BT is accused of making £5bn in excess profits
VODAFONE and TalkTalk will hit out at BT and Ofcom today, accusing the regulator of being asleep on the job while BT’s stranglehold on Britain’s digital infrastructure has allowed it to make £5bn in excess profits over the past eight years.
BT called the report “ludicrous” and disputed the accusation that it had made profits above Ofcom’s benchmark return – the price set by Ofcom that BT can charge – from its wholesale telephone and broadband products which are used by telecoms companies to run their services.
The accusations are based on a report by Frontier Economics commissioned by Vodafone.
“BT is holding the UK’s digital future to ransom. It’s time Ofcom prized open their stranglehold. We asked Frontier to objectively assess whether we were right to think that BT’s regulated prices have been inflated and their analysis reveals the full extent of those excess profits,” said Vodafone.
The report states that BT’s wholesale prices would have been on average 10 per cent lower if its returns had been at the benchmark level.
“We have long maintained that without robust monopoly regulation consumers and businesses end up paying over the odds. This is exactly what this report shows and UK companies will have suffered as a result.
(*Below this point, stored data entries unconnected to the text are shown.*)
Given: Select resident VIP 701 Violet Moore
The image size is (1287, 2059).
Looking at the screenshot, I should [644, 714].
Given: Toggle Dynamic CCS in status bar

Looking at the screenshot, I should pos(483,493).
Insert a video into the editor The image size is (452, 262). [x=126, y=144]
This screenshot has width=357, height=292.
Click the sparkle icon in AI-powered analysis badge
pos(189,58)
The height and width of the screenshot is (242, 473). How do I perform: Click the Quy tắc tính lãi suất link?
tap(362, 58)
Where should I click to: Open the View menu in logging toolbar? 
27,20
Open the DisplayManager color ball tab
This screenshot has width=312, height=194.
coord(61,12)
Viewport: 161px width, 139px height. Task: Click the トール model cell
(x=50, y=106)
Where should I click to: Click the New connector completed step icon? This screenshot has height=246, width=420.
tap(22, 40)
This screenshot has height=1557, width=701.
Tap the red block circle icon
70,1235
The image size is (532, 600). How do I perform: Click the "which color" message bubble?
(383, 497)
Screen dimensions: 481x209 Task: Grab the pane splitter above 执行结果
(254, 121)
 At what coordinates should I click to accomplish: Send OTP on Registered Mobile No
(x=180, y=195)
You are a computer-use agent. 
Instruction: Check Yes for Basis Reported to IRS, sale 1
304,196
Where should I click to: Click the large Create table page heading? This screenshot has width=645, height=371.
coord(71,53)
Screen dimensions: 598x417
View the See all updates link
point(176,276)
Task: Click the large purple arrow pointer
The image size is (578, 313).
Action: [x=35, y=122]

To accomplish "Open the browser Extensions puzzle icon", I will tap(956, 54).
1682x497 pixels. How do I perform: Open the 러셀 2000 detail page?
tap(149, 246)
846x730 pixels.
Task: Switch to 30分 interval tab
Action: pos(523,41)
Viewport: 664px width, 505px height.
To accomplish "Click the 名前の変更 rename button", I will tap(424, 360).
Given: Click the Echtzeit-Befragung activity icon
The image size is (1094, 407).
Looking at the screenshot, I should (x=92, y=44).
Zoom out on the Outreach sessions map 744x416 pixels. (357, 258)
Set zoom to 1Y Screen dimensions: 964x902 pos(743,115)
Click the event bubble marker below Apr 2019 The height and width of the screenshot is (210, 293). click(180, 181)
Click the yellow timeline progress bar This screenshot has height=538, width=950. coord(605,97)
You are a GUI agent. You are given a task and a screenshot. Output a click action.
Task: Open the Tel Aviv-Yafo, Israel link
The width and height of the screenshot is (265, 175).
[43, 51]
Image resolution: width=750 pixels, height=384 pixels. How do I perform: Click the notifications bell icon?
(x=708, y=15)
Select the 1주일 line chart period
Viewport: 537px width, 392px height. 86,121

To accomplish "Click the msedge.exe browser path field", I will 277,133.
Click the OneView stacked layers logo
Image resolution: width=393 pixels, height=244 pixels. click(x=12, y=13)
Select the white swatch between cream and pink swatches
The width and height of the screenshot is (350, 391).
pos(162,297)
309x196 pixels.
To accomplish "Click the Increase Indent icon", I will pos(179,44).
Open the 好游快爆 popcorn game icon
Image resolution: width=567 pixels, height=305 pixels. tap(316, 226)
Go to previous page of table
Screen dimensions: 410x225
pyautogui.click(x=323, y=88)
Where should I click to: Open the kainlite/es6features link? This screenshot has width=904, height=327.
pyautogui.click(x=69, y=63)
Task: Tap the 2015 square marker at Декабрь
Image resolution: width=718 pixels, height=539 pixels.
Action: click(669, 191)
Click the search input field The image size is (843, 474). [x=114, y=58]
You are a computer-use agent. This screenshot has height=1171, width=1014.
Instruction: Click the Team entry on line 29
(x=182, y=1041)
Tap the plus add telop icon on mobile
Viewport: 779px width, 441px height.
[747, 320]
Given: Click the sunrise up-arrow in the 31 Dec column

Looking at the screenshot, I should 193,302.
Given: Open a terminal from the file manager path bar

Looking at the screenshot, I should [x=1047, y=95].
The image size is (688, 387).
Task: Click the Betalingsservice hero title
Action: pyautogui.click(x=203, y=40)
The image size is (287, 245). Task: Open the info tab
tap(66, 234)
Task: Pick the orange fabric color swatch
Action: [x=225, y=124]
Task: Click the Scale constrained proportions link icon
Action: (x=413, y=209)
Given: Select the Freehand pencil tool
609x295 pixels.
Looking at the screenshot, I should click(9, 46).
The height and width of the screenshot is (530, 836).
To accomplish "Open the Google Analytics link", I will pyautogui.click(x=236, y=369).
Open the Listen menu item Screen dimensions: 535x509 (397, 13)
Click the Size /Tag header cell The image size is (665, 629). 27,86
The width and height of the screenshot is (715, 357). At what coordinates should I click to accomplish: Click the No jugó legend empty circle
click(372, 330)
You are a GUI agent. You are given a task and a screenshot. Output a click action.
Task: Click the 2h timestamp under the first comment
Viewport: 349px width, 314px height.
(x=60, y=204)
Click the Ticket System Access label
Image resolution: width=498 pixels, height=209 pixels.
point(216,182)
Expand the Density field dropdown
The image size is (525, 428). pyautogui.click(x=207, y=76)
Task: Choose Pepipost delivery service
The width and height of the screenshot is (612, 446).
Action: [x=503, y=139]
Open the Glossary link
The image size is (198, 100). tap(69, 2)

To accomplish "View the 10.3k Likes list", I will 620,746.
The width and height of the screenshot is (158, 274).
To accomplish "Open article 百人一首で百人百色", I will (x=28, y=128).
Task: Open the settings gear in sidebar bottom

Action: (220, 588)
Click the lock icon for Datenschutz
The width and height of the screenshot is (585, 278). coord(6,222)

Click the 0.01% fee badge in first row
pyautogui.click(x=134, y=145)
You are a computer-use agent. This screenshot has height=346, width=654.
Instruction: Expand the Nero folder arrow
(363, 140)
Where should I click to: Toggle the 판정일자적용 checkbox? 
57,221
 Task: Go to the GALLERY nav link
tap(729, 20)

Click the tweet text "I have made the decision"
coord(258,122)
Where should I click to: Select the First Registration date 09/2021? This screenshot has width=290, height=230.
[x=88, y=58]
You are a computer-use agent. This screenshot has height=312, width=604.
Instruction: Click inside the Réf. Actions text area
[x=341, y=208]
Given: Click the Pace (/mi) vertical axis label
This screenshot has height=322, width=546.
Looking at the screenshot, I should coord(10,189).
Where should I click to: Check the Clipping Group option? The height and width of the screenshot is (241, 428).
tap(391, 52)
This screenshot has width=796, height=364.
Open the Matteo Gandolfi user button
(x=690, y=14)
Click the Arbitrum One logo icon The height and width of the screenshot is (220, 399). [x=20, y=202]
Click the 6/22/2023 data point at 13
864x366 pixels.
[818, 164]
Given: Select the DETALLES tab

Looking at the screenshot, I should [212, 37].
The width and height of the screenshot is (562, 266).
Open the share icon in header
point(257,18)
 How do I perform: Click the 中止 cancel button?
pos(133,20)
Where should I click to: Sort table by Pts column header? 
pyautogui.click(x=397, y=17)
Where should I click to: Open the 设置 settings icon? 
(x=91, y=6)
We must have strong regulation of copper and fibre pricing going forward if we are to have a world-leading broadband market,” a TalkTalk spokesperson said.
BT described the report as “ill-informed” pointing to the fact that its wholesale prices are some of the lowest in Europe.
“This report is ludicrous. BT is subject to stringent regulation in the UK with many of our prices set by Ofcom. We are confident we have met those obligations, that the calculations in this report are flawed and that the figures claimed are wildly inaccurate,” said BT.
Ofcom said it is currently reviewing the regulatory framework for the telecoms market and will announce its conclusions in the Spring.